As your code grows, simple entity-level logic isn't enough anymore. At first, putting behavior directly in entities worked fine. But when these need to work together, it might be time for another solution.
What you can do is create an aggregate that watches over related entities. Think of aggregates as rule enforcers - they keep all operations consistent and prevent unauthorized changes. Example? A Prescription aggregate makes sure only the prescribing doctor can cancel their prescriptions. Or a BindingContract aggregate allows (or disallows) to sign an Annex.
As your business changes, update your architecture to match. Keep refining the system’s boundaries - split them when they grow too big, merge them when it makes sense, and drop them when they are no longer needed. Here is an example coming from my book:
Private medical clinics that use our software also want to offer telemedicine. We extend the Patient Treatment bounded context to accommodate this change. It looks like it fits there – after all, it is just another treatment method.
However, with telemedicine, the patient does not need to come for an appointment, and there is no physical examination. Additionally, no follow-up appointment will be planned. We start wondering if this is a good idea, but the decision is to leave it as it is.

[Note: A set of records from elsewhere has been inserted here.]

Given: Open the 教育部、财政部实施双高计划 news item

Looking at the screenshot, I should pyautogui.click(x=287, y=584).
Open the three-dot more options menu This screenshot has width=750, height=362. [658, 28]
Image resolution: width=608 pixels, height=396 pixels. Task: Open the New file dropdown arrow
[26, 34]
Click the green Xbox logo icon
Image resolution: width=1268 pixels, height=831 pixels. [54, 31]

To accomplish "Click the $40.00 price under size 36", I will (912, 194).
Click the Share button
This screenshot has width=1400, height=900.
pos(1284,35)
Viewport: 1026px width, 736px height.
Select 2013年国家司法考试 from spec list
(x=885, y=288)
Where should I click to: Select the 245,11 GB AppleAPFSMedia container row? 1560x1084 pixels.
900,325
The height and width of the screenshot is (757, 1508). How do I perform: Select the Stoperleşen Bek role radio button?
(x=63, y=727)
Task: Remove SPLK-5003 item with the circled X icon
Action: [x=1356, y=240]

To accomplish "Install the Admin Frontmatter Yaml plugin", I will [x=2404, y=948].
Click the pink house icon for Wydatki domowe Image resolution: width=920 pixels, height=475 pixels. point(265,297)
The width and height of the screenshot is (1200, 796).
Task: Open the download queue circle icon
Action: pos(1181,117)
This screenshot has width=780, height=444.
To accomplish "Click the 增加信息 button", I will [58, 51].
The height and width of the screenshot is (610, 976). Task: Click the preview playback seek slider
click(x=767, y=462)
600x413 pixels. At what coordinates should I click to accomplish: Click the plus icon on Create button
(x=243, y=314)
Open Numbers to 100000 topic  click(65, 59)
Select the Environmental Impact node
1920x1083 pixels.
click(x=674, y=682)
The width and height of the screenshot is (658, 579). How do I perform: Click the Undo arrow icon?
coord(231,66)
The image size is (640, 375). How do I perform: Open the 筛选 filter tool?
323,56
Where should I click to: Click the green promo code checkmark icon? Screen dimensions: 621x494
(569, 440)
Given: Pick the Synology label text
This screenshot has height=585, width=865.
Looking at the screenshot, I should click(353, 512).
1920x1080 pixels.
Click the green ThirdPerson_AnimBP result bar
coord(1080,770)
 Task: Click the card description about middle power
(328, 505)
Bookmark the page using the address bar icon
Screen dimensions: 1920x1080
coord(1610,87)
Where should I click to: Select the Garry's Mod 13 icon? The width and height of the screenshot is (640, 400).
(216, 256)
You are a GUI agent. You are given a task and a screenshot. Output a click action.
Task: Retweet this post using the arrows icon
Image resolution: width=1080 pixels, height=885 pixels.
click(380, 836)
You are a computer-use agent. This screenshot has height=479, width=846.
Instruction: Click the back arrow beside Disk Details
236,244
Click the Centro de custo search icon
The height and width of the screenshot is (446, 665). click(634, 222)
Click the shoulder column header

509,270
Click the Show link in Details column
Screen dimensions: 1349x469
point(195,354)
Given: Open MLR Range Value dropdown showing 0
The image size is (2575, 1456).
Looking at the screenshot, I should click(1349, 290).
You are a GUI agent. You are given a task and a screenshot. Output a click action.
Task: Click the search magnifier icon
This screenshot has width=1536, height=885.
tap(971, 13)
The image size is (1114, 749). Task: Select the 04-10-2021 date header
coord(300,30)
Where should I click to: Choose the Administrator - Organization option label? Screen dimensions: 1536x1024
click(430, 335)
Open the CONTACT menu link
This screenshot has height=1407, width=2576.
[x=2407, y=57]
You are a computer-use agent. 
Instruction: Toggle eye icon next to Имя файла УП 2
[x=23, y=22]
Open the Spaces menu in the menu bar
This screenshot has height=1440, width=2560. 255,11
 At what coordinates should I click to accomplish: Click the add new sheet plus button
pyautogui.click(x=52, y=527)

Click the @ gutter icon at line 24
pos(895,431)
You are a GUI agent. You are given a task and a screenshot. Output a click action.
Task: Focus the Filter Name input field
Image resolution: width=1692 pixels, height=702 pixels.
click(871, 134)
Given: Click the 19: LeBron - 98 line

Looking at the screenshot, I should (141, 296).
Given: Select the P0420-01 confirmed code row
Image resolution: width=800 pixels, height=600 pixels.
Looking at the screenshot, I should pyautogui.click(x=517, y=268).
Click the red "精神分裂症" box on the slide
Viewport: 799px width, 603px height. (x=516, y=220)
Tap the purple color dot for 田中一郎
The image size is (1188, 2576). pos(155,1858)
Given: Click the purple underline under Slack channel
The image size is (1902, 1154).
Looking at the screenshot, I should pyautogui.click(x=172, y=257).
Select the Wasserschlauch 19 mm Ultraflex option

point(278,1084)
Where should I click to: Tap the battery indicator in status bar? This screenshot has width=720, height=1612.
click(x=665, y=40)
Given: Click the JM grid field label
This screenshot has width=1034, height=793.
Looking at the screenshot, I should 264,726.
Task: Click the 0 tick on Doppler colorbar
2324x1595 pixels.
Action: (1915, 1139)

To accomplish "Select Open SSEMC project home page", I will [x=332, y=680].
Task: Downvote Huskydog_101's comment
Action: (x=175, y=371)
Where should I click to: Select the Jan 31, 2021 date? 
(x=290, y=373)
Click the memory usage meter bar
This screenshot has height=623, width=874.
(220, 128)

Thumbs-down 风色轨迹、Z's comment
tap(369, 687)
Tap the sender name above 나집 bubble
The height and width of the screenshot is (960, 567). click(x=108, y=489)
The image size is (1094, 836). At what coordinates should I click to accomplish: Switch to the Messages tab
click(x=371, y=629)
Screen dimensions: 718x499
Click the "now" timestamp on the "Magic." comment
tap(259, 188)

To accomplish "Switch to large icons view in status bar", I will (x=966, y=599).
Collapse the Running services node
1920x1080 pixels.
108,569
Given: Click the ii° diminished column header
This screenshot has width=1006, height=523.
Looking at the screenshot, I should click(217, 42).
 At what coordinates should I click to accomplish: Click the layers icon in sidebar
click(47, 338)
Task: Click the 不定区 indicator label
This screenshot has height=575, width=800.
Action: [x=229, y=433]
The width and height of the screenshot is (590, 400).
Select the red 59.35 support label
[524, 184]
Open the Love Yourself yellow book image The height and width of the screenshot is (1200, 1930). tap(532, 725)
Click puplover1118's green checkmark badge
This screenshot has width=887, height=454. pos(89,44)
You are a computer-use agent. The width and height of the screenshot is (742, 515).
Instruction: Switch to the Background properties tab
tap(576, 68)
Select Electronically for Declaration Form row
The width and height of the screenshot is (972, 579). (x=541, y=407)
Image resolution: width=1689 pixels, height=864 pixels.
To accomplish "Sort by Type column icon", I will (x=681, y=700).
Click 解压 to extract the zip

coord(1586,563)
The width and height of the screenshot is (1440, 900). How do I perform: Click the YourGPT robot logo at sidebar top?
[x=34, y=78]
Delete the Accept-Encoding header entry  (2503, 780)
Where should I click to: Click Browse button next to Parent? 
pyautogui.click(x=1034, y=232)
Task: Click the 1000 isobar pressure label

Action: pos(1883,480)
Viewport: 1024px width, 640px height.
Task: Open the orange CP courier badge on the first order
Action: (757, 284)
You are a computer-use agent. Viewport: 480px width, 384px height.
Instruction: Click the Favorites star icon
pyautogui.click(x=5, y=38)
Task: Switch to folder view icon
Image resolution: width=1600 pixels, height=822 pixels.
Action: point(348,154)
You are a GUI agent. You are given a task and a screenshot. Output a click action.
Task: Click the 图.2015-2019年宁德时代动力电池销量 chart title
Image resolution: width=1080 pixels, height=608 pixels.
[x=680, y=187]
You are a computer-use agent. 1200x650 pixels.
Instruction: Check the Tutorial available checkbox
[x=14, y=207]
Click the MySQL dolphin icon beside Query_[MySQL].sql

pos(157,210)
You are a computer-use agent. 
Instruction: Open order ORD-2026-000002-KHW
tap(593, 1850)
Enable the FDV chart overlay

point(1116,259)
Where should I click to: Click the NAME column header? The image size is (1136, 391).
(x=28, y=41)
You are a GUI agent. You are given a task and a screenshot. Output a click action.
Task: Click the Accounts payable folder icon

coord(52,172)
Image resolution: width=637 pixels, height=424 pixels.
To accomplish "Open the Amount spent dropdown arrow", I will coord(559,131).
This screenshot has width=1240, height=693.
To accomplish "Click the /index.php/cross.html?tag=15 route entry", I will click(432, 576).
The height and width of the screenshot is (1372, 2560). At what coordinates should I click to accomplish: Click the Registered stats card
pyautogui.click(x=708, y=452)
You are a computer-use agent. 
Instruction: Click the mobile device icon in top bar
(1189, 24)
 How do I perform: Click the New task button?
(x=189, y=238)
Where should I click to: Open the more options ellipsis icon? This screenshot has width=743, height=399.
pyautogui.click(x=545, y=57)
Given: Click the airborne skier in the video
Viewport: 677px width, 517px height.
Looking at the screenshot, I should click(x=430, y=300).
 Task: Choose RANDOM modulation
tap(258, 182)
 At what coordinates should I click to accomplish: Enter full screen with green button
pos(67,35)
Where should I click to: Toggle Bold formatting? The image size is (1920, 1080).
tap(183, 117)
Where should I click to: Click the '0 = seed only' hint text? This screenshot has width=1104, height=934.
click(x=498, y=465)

Three months later, clinics decide to offer specialized treatment. When a patient needs a consultation with an external specialist, they have to call the specialist and book an appointment.
Once a month, all specialists collaborating with the clinic send their invoices. Then, the clinic sends another invoice to the patient. As this is another treatment method, you decide to extend the Patient Treatment again, despite the process being entirely different from the initial state.
Problems arise. Maintenance requires increasing effort. More than one development team is needed. Too many people are working in the same area, and communication between them begins to fail. Terms start to be used in different contexts— Doctor refers to either an internal doctor or an external specialist. The former is on a contract of employment with the clinic, while the latter sends invoices to the clinic.
Ultimately, Patient Treatment becomes enormous, and you spot that the scope, rules, terms, and behaviors are completely different from what was initially defined.
The wise decision is to split it now into several new bounded contexts:
Telemedicine. This covers remote patient consultations and treatment. It includes virtual visits, digital communication, and remote monitoring of patients.
On-site Treatment. This represents the initial process of patient treatment where the patient visits the clinic, is examined, agrees to the treatment plan, and starts the treatment.
Specialized Treatment. This handles interactions with external specialists and ensures that the collaboration with them is streamlined and distinct from the internal operations
Managing complexity is an ongoing challenge, not a one-time fix. As your system evolves, keep watching for signs that your architecture needs to adapt. Whether it is infrastructure growing beyond your ability to manage it manually, entities that need new ways to enforce rules, or bounded contexts that no longer fit their original purpose - be ready to make changes.
Last thing to remember: what worked perfectly six months ago might need a complete redesign today, and that is perfectly normal in the life of a growing system.